Your 7-day first-client starter plan

A checklist beats motivation. Do one block a day:

  • [ ] Day 1 — Write your one-line offer: "I help [who] get [outcome]." Build one proof point (case study from a past role or a spec piece).
  • [ ] Day 2 — List 25 people in your warm network. Draft your warm message.
  • [ ] Day 3 — Send all 25 warm messages individually.
  • [ ] Day 4 — Build your list of 15 cold prospects with one specific observation each.
  • [ ] Day 5 — Send 8 cold emails/DMs.
  • [ ] Day 6 — Send the remaining 7. Reply to anyone who responded; book calls.
  • [ ] Day 7 — Follow up with every non-reply from Day 3. Set up your tracker and plan next week's 30 contacts.

If you finish week one with zero clients but five conversations started, you're exactly on track. Repeat the cycle. The math works if you keep feeding it.

Frequently Asked Questions

How do I get my first client when I have no portfolio or testimonials?

Create one proof point before you pitch: write up a result from a past job, or do a single spec/volunteer project you're allowed to show. Then lead with your reasoning — a short Loom or a specific observation about the prospect's business proves competence faster than any credential.

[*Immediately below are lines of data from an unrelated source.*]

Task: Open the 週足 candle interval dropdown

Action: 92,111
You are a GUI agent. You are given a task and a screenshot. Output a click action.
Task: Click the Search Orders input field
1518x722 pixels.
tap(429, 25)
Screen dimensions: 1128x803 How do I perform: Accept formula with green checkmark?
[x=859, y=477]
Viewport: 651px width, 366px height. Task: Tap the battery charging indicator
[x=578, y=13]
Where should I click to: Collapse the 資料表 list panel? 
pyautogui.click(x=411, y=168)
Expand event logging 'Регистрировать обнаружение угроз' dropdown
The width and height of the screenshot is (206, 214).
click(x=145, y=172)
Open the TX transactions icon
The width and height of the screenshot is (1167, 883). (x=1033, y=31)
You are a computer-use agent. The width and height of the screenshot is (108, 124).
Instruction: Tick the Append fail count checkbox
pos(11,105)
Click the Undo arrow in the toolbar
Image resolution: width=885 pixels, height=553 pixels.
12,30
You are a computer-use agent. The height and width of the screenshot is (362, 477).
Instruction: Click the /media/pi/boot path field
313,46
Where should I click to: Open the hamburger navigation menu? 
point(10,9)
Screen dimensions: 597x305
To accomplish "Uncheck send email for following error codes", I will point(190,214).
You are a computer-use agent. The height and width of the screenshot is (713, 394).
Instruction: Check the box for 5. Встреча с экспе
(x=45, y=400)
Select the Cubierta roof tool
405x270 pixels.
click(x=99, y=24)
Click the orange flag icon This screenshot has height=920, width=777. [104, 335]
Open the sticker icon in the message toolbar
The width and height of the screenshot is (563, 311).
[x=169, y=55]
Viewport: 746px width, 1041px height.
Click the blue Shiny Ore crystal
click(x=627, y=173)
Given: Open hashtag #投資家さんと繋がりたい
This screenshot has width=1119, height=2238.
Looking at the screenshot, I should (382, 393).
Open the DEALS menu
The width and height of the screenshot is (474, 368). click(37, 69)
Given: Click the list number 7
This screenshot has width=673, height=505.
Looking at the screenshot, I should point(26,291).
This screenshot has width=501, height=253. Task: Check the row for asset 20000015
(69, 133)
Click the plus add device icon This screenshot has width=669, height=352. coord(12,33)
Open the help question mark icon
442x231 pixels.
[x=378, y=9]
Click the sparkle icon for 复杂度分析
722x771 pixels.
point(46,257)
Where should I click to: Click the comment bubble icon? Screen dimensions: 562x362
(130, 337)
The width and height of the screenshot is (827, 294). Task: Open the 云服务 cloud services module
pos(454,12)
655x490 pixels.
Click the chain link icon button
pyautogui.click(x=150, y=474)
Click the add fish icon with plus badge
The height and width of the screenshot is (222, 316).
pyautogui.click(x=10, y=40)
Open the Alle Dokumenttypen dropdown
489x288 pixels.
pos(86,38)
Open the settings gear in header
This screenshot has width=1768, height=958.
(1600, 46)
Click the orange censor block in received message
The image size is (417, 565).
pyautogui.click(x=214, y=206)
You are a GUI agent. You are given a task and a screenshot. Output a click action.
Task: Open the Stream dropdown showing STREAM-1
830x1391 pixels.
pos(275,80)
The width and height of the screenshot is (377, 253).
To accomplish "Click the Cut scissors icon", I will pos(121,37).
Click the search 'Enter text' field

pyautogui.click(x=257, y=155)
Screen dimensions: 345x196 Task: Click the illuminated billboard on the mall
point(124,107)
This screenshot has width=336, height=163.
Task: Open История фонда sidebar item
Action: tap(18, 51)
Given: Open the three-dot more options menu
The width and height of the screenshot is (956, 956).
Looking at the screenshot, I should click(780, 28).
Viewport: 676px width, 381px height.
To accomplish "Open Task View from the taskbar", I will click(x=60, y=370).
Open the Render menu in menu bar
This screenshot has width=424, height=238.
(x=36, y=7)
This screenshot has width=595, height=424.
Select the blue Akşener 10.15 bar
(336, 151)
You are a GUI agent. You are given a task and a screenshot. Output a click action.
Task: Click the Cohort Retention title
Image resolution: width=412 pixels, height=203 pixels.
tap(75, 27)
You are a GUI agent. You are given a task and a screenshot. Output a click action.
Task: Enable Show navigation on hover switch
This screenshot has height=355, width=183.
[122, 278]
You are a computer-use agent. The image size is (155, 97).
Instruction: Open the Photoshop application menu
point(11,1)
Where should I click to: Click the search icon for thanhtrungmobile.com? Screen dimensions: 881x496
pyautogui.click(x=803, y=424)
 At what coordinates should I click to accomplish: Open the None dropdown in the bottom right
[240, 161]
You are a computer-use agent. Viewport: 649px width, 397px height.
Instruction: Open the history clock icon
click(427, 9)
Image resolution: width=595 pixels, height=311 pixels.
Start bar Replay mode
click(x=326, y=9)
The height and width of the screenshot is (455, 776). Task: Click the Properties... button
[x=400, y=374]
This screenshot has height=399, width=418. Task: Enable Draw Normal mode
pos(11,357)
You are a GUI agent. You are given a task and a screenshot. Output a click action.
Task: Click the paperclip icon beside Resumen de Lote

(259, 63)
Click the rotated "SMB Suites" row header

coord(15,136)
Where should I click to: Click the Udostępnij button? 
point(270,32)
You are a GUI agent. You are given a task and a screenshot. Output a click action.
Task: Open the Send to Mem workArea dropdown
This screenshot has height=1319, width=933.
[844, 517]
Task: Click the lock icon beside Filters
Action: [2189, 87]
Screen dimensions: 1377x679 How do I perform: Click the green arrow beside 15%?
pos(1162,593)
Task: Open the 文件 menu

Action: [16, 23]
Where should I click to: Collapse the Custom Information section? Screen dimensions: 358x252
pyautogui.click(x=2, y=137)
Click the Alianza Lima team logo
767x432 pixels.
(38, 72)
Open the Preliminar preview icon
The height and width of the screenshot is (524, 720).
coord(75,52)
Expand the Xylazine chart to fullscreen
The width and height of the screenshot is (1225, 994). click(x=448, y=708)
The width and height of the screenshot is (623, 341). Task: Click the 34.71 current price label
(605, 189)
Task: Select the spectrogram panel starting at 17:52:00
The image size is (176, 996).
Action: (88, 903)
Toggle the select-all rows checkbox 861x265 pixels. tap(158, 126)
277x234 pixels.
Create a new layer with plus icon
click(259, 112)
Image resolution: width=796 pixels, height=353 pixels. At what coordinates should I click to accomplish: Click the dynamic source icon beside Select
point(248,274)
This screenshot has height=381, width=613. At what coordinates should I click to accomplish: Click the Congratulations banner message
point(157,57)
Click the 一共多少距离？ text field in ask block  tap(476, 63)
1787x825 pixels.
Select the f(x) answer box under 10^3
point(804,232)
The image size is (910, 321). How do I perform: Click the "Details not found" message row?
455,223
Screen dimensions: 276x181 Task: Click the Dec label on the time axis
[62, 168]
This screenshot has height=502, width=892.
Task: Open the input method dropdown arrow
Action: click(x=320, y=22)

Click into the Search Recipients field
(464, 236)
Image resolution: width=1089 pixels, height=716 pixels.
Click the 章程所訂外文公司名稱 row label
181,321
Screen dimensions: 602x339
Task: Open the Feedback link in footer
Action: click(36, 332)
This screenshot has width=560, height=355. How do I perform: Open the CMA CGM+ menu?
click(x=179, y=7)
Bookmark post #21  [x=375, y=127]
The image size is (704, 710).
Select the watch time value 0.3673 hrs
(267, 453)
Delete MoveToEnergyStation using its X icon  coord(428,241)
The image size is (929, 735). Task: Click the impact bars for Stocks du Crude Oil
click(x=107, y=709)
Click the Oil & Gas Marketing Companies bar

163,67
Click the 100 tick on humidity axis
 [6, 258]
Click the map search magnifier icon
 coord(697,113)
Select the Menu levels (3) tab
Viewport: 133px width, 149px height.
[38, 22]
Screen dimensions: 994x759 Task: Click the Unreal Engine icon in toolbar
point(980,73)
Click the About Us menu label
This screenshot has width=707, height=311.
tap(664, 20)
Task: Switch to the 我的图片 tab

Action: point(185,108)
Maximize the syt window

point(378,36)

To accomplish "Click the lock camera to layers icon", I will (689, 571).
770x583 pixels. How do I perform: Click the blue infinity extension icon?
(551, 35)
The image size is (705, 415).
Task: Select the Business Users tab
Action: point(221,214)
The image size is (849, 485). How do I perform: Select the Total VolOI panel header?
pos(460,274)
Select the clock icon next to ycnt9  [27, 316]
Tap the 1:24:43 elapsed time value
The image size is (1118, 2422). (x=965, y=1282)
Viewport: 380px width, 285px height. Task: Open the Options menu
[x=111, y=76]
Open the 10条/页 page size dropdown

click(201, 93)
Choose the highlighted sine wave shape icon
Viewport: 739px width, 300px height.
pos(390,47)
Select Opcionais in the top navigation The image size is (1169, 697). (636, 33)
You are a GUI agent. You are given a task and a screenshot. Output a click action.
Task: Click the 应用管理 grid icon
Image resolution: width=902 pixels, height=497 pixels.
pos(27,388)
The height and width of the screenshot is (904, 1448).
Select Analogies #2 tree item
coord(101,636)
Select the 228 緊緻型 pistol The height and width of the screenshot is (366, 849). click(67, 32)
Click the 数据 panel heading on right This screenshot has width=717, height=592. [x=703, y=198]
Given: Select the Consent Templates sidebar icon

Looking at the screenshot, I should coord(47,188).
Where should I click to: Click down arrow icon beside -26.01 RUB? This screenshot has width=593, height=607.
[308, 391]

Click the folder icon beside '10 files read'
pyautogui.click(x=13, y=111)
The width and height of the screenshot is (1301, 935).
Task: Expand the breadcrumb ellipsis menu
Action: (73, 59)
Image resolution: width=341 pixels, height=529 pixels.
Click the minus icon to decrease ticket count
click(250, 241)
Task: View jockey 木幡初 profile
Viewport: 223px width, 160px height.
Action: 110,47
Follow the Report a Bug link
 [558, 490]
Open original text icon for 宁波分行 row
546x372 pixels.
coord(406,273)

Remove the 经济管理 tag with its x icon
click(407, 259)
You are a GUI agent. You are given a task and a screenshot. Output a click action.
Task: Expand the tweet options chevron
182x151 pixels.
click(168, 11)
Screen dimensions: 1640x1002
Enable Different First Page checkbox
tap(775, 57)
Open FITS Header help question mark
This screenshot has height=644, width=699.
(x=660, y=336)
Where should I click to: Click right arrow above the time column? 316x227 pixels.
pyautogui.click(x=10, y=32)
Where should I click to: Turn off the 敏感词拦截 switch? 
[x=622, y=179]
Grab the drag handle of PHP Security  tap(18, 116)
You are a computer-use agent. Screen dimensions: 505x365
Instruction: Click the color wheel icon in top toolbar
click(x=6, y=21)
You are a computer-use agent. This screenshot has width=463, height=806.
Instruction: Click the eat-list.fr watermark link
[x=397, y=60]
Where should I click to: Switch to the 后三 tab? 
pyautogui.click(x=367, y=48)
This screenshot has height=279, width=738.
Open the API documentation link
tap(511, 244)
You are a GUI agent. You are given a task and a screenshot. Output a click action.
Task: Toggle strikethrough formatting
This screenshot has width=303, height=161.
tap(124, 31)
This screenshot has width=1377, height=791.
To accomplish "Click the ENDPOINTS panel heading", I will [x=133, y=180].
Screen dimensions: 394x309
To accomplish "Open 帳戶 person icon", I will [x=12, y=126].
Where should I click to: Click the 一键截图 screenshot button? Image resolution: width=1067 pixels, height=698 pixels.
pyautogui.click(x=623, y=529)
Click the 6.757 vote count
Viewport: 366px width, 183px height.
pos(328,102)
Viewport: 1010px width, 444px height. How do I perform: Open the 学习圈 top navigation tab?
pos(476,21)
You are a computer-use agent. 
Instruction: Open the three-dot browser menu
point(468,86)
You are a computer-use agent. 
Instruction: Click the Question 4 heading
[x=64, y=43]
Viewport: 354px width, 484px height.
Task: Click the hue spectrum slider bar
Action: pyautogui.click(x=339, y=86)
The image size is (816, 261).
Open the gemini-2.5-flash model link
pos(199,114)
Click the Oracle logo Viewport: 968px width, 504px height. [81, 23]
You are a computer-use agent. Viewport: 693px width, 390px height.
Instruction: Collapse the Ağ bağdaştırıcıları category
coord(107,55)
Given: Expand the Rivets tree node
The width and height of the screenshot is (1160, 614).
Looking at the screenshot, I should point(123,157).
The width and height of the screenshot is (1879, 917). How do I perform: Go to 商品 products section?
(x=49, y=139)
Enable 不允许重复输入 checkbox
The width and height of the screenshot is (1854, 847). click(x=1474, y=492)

See landing your first client with no portfolio for the step-by-step.

What should I say when reaching out to a potential client for the first time?

Open with a specific, true observation about their business, name the outcome you deliver, and make a tiny, risk-free ask ("want me to send a quick before/after — no charge?"). Skip your résumé and "I'm reaching out because." Specificity is what separates a reply from the trash folder.

How long does it typically take to land a first client?

Plan for two to four weeks of consistent outreach and 15-30 prospect conversations before one converts. Some land a client in days through their warm network; others take a couple of months. The variable isn't luck — it's how many people you contact per week.

Should I work for free or at a discount to get my first client?

Only strategically, and only to buy proof. Discount one project in exchange for a testimonial and the right to share results, then go to full rate. Decline free work that comes with no case study, an expectation of ongoing free help, or once you already have a proof point.

How do I find my first client without relying on my personal network?

Use targeted cold outreach: build a list of 15 ideal prospects from Google Maps, LinkedIn, or a directory, note one fixable thing about each, and send a researched message to all of them. Pair it with niche freelance marketplaces and contract job boards, where buyers are already actively hiring.

What is the single highest-leverage action in the first week?

Send messages. Specifically, send your warm-network ask to 25 people and a researched cold message to 15 prospects in the same week. Nothing else — not a website, not content, not branding — moves the needle on a first client faster than starting real conversations with people who could buy.